*DATA SUPPLIED*.
◆ ◆ ◆ ◆ ◆

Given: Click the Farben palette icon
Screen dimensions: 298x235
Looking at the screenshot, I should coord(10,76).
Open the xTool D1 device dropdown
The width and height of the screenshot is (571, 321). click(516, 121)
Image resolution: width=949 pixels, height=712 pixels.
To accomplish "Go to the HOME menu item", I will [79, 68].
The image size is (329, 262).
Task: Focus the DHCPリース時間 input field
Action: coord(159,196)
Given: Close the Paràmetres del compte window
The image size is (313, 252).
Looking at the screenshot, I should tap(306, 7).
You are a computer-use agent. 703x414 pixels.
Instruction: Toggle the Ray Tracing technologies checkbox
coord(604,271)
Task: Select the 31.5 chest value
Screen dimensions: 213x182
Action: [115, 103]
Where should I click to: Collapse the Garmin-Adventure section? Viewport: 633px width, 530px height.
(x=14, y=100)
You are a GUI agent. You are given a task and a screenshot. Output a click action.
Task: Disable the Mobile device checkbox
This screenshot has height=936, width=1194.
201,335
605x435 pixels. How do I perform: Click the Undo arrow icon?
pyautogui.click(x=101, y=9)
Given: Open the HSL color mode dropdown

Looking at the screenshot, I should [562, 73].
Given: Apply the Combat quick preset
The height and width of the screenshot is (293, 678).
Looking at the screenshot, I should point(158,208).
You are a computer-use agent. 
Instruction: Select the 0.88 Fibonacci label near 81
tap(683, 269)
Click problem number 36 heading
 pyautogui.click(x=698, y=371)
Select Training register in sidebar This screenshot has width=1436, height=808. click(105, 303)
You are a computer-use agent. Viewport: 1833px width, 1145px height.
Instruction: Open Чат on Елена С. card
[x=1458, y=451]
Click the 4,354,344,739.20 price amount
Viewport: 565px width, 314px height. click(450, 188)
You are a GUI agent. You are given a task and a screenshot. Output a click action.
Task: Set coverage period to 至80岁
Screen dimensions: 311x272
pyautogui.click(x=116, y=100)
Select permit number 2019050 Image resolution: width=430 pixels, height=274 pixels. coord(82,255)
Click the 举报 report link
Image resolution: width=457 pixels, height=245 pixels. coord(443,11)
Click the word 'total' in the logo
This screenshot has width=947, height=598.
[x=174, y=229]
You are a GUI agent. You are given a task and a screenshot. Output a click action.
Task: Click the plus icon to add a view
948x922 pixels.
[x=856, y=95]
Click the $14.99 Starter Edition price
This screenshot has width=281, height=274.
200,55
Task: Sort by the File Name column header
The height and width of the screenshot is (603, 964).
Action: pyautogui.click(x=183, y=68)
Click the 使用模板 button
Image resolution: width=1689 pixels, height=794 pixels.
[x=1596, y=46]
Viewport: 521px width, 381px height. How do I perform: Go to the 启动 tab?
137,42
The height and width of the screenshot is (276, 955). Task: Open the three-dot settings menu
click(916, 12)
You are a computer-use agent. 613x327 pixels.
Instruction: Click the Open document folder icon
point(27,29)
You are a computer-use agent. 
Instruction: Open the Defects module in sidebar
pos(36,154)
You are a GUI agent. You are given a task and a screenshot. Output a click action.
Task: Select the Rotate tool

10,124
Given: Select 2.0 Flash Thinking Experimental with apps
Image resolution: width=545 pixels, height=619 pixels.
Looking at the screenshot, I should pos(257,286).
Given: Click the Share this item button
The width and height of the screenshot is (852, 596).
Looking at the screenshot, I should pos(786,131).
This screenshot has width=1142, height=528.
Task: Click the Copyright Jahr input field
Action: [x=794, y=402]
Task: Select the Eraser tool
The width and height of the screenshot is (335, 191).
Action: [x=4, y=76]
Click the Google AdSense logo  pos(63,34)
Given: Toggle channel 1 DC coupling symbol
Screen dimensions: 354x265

◆ ◆ ◆ ◆ ◆

*PROBLEM TO SOLVE*.
Reproduce the records verbatim, from the line containing "The height and width of the screenshot is (276, 955)." through the end of the records, including both.

*TASK RESPONSE*.
The height and width of the screenshot is (276, 955). Task: Open the three-dot settings menu
click(916, 12)
You are a computer-use agent. 613x327 pixels.
Instruction: Click the Open document folder icon
point(27,29)
You are a computer-use agent. 
Instruction: Open the Defects module in sidebar
pos(36,154)
You are a GUI agent. You are given a task and a screenshot. Output a click action.
Task: Select the Rotate tool

10,124
Given: Select 2.0 Flash Thinking Experimental with apps
Image resolution: width=545 pixels, height=619 pixels.
Looking at the screenshot, I should pos(257,286).
Given: Click the Share this item button
The width and height of the screenshot is (852, 596).
Looking at the screenshot, I should pos(786,131).
This screenshot has width=1142, height=528.
Task: Click the Copyright Jahr input field
Action: [x=794, y=402]
Task: Select the Eraser tool
The width and height of the screenshot is (335, 191).
Action: [x=4, y=76]
Click the Google AdSense logo  pos(63,34)
Given: Toggle channel 1 DC coupling symbol
Screen dimensions: 354x265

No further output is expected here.